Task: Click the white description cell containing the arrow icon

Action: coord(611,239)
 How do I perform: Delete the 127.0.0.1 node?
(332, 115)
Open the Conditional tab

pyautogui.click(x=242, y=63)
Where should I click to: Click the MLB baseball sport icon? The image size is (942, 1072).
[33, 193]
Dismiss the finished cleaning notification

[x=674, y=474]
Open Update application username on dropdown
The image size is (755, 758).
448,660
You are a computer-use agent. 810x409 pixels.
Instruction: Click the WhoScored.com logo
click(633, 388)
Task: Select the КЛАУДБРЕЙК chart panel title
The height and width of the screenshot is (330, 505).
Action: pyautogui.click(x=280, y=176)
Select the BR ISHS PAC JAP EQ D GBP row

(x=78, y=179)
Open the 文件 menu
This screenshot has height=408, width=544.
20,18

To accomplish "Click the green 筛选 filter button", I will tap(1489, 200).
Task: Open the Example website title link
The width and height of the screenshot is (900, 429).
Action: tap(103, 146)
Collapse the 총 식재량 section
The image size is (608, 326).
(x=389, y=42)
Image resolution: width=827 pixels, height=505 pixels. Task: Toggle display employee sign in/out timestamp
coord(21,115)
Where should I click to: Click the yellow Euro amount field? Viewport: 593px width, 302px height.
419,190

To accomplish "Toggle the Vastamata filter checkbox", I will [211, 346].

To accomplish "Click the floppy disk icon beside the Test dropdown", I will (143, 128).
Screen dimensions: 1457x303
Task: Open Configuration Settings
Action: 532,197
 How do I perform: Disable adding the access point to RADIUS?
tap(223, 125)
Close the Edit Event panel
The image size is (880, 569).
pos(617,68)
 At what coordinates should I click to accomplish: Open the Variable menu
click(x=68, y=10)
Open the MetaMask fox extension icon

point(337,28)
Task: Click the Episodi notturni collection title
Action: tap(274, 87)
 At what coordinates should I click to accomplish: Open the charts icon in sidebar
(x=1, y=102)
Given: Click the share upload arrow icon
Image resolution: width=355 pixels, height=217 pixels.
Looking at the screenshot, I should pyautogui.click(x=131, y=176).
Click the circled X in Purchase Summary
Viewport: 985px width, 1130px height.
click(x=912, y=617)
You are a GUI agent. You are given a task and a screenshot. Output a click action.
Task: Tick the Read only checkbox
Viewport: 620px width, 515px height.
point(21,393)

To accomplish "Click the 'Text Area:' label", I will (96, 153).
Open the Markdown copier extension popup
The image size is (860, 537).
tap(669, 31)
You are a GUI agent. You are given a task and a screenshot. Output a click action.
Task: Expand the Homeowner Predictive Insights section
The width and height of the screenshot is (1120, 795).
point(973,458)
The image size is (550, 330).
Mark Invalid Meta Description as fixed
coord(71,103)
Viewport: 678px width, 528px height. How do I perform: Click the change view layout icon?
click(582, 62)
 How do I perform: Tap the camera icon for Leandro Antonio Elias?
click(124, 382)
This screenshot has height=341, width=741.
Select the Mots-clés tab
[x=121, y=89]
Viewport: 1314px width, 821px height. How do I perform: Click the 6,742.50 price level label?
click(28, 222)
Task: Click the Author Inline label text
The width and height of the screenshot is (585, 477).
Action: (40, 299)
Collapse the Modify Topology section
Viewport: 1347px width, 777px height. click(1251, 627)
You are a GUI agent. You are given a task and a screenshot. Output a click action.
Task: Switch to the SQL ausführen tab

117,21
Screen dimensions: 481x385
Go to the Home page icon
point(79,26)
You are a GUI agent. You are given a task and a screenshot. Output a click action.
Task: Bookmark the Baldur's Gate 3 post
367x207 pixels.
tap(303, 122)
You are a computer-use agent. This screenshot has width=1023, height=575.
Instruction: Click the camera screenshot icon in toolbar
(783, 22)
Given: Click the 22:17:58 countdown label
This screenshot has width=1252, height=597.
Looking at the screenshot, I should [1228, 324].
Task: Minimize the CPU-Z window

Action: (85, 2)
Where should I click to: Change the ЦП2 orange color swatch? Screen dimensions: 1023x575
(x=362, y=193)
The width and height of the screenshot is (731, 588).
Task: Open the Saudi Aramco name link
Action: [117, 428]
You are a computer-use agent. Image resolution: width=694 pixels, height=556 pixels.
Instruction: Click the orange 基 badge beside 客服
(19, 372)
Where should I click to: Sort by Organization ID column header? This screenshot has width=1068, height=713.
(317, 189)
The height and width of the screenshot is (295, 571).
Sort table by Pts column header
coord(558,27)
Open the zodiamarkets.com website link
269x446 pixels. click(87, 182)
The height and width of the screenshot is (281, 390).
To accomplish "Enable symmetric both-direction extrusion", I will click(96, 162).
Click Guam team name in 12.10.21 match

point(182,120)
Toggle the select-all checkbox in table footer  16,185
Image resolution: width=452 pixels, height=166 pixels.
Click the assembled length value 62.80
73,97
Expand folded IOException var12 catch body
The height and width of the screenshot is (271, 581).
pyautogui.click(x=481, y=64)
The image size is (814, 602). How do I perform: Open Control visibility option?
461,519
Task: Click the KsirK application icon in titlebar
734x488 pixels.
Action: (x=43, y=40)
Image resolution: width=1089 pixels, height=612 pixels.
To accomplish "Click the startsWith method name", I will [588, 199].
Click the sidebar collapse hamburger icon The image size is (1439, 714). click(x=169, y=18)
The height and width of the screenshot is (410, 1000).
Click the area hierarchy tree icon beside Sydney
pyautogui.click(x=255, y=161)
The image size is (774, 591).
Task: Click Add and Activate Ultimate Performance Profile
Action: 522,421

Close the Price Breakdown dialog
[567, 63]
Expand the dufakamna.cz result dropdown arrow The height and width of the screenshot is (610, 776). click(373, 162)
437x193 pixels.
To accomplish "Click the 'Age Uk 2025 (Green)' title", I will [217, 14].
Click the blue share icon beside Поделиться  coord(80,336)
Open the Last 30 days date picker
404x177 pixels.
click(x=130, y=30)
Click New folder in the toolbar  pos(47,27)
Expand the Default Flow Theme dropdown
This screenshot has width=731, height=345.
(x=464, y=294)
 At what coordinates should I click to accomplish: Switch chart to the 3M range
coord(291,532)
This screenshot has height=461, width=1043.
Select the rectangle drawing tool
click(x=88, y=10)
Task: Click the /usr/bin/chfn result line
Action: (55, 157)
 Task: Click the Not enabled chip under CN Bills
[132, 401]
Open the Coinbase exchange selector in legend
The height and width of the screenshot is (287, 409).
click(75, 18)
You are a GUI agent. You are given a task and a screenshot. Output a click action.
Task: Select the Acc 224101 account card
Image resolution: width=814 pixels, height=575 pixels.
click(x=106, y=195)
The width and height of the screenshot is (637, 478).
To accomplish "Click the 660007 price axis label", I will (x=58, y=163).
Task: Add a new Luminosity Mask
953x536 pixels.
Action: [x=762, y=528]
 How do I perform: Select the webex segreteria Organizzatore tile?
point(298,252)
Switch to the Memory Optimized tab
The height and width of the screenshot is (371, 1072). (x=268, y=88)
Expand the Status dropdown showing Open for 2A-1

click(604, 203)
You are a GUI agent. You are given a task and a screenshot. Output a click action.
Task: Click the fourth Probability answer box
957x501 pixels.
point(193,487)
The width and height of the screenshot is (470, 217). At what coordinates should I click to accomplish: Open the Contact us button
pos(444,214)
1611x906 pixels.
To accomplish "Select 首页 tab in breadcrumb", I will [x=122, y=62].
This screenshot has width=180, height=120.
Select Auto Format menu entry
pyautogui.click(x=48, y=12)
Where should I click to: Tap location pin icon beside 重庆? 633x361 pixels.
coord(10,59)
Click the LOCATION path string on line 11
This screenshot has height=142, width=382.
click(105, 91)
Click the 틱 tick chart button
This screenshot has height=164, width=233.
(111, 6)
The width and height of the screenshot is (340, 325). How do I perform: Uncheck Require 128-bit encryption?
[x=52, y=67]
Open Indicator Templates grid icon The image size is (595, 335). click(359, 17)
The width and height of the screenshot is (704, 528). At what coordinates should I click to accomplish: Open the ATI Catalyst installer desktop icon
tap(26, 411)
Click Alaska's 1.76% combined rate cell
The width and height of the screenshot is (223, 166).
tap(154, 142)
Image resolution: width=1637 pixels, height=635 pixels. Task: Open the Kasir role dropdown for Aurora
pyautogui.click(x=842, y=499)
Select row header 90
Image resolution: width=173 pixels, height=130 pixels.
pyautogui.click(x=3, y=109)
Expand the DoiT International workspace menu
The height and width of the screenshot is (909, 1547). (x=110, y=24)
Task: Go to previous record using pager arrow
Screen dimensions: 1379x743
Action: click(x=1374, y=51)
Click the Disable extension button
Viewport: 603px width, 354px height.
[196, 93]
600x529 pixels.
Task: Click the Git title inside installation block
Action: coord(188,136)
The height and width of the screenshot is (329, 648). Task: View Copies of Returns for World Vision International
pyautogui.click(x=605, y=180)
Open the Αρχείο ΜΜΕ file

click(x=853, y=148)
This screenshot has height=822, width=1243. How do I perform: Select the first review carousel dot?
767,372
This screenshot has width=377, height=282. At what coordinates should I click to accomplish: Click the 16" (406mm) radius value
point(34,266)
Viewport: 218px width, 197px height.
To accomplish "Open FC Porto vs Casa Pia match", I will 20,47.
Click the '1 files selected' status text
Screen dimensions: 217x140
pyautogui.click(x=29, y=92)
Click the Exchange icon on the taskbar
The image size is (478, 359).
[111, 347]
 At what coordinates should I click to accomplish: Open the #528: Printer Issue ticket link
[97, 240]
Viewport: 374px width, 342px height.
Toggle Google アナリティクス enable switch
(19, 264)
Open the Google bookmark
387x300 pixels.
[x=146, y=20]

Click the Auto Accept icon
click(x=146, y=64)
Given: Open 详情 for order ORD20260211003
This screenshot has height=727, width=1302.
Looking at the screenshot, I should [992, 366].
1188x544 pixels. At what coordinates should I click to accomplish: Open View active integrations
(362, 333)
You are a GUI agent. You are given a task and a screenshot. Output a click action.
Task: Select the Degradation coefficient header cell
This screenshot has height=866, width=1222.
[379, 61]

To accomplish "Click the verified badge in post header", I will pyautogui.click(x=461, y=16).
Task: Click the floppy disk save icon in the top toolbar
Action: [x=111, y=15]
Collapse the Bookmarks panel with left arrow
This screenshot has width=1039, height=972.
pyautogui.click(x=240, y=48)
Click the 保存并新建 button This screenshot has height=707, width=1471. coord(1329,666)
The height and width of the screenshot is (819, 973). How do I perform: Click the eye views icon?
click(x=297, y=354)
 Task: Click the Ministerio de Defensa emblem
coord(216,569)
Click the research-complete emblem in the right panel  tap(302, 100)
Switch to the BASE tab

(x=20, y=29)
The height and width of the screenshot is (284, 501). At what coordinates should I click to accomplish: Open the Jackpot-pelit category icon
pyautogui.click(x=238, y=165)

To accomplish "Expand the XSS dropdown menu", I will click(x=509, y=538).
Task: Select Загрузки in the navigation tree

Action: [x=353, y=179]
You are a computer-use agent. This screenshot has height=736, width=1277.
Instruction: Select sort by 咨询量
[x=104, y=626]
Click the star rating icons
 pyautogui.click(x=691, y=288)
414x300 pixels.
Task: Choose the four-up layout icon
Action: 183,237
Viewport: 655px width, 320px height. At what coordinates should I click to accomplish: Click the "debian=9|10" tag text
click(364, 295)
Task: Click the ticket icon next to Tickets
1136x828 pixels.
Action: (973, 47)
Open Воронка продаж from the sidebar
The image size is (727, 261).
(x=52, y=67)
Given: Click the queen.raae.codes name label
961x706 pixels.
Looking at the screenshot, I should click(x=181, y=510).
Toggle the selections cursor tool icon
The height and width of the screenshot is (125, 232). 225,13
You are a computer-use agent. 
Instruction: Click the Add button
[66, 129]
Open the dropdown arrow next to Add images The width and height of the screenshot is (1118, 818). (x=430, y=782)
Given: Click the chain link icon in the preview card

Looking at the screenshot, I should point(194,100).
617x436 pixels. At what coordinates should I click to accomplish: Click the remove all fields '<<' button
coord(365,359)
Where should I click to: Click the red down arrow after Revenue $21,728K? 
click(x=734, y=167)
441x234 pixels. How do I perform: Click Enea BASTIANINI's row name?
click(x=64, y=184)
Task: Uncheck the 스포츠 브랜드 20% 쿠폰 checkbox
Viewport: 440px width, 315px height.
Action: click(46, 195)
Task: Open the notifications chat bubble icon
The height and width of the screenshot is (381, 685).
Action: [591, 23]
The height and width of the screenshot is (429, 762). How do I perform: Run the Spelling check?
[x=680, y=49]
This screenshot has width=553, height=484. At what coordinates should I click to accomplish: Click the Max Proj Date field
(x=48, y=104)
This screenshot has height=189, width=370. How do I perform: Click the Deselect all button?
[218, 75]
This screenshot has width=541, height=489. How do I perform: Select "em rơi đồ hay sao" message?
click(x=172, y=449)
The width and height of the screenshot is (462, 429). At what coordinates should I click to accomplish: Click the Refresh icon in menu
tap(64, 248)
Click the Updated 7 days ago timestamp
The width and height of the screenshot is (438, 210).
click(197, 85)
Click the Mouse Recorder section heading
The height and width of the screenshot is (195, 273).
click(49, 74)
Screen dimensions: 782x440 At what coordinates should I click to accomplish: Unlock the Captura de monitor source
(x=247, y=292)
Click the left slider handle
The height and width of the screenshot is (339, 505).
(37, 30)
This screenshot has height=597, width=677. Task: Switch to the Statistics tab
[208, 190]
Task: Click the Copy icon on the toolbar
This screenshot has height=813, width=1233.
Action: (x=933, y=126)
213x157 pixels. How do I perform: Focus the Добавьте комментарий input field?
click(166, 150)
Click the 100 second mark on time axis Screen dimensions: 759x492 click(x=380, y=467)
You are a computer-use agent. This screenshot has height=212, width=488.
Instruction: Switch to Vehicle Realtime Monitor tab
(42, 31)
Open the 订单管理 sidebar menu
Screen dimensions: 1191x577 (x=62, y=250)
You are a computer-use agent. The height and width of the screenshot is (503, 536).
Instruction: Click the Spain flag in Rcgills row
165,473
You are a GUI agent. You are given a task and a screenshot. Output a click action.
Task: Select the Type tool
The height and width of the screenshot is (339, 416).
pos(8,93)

(Exercise description):
In the lines above, find the word "computer" and copy every line it occurs in.

(Solution to this problem):
You are a computer-use agent. 810x409 pixels.
You are a computer-use agent. This screenshot has width=1023, height=575.
You are a computer-use agent. Image resolution: width=694 pixels, height=556 pixels.
You are a computer-use agent. This screenshot has height=736, width=1277.
You are a computer-use agent. 
You are a computer-use agent. This screenshot has height=212, width=488.
You are a computer-use agent. The height and width of the screenshot is (503, 536).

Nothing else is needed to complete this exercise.